You start to correct her but there's a noise and then an admin assistant returning from lunch, and then you're both fleeing down a corridor before you have time to process that Dan stopped being Lonely Boy and turned into a real person.
You find your proof – stalking a professor, suicide attempt, all the Rhodes party tricks – and you take it to Dan and let him decide.
You're tempted to confront Charlie herself, but the Empire is still rubbing salt in wounds slow to heal. You know what it's like to have your choices taken away. You won't do the same to him.
He stares at the evidence in his hands and lets out an enormous sigh. "I don't think I'm ever making a new friend again."
You smile, feel more like yourself. You saved someone you care about. This is who you are.

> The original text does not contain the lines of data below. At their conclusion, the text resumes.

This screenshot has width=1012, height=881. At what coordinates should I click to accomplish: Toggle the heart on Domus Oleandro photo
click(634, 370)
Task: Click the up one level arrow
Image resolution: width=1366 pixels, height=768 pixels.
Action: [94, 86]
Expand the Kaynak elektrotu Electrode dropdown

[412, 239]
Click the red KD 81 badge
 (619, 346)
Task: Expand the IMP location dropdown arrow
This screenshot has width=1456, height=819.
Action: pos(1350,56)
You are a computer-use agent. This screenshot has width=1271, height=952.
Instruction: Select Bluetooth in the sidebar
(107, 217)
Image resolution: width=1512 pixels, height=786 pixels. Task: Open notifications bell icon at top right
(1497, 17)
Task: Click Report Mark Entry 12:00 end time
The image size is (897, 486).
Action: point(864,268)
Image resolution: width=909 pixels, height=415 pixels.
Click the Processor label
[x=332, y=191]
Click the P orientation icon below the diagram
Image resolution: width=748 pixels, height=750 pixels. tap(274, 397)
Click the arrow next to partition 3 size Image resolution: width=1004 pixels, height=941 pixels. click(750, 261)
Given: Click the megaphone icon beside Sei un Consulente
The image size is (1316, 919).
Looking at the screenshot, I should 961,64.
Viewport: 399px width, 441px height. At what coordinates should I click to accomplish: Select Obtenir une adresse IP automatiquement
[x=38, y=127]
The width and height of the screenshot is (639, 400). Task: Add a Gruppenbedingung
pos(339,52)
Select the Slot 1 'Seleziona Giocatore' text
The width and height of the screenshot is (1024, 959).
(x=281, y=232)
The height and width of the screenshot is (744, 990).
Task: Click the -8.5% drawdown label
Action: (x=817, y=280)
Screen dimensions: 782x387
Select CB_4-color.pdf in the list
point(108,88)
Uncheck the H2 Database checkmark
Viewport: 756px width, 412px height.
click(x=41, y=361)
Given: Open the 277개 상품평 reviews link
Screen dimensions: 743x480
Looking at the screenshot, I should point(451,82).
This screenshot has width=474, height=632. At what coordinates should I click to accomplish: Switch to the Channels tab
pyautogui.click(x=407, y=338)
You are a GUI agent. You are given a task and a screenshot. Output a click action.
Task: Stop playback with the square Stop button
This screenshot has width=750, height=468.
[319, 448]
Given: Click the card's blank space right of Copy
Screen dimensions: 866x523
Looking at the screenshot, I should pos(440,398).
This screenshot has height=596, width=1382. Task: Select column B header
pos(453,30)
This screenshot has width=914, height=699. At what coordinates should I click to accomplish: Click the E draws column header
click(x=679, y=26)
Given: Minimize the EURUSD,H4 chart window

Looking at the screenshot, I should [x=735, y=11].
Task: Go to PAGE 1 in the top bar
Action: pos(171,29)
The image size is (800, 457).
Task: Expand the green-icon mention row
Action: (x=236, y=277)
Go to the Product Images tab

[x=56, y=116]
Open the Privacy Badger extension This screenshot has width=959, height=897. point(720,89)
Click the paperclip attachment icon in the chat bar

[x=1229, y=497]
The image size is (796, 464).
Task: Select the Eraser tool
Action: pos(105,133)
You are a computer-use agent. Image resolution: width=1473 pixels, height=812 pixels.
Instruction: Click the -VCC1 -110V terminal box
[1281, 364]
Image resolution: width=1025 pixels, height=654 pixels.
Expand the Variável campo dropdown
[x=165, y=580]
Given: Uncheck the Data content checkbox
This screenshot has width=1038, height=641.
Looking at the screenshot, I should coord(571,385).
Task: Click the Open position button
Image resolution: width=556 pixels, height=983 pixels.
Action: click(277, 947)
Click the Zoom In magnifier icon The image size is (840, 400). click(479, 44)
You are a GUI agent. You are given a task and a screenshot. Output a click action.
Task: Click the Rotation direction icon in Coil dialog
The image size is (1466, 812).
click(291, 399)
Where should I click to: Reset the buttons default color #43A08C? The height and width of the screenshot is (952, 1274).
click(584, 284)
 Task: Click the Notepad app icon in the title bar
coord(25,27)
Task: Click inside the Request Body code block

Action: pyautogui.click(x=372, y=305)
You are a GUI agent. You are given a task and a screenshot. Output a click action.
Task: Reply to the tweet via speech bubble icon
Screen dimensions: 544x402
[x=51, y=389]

"Buck up, Humphrey," you say. "It's not like this is the first time you've done something stupid for a blonde girl."
He just shakes his head and reaches for his notebook. "Well, we know how I'll be spending the afternoon."
"My work here is done." You pick up your purse and button your coat. You've been in Brooklyn almost thirty minutes – if you stay any longer it might become a habit.
"Blair," he calls out when you're halfway out the door. You pause and it has nothing to do with his words. A beam of sunlight is falling over his face, highlighting the planes of his cheeks and the gratitude in his dark eyes. He's handsome, startlingly so, and you blink to push the image away. You've have your fill of men with deep, dark eyes. "Thank you," he says.
He doesn't touch you, doesn't ply you with stockings and macaroons or even reach over and touch your hand.
He stares into your eyes as he says the words and they let you know he means what he says.
It means something to you.
You save Dan Humphrey and suddenly he's everywhere.
Coffee before class, tickets to an Epstein screening at the MoMa, a recent printing of Anna Karenina with a new foreword.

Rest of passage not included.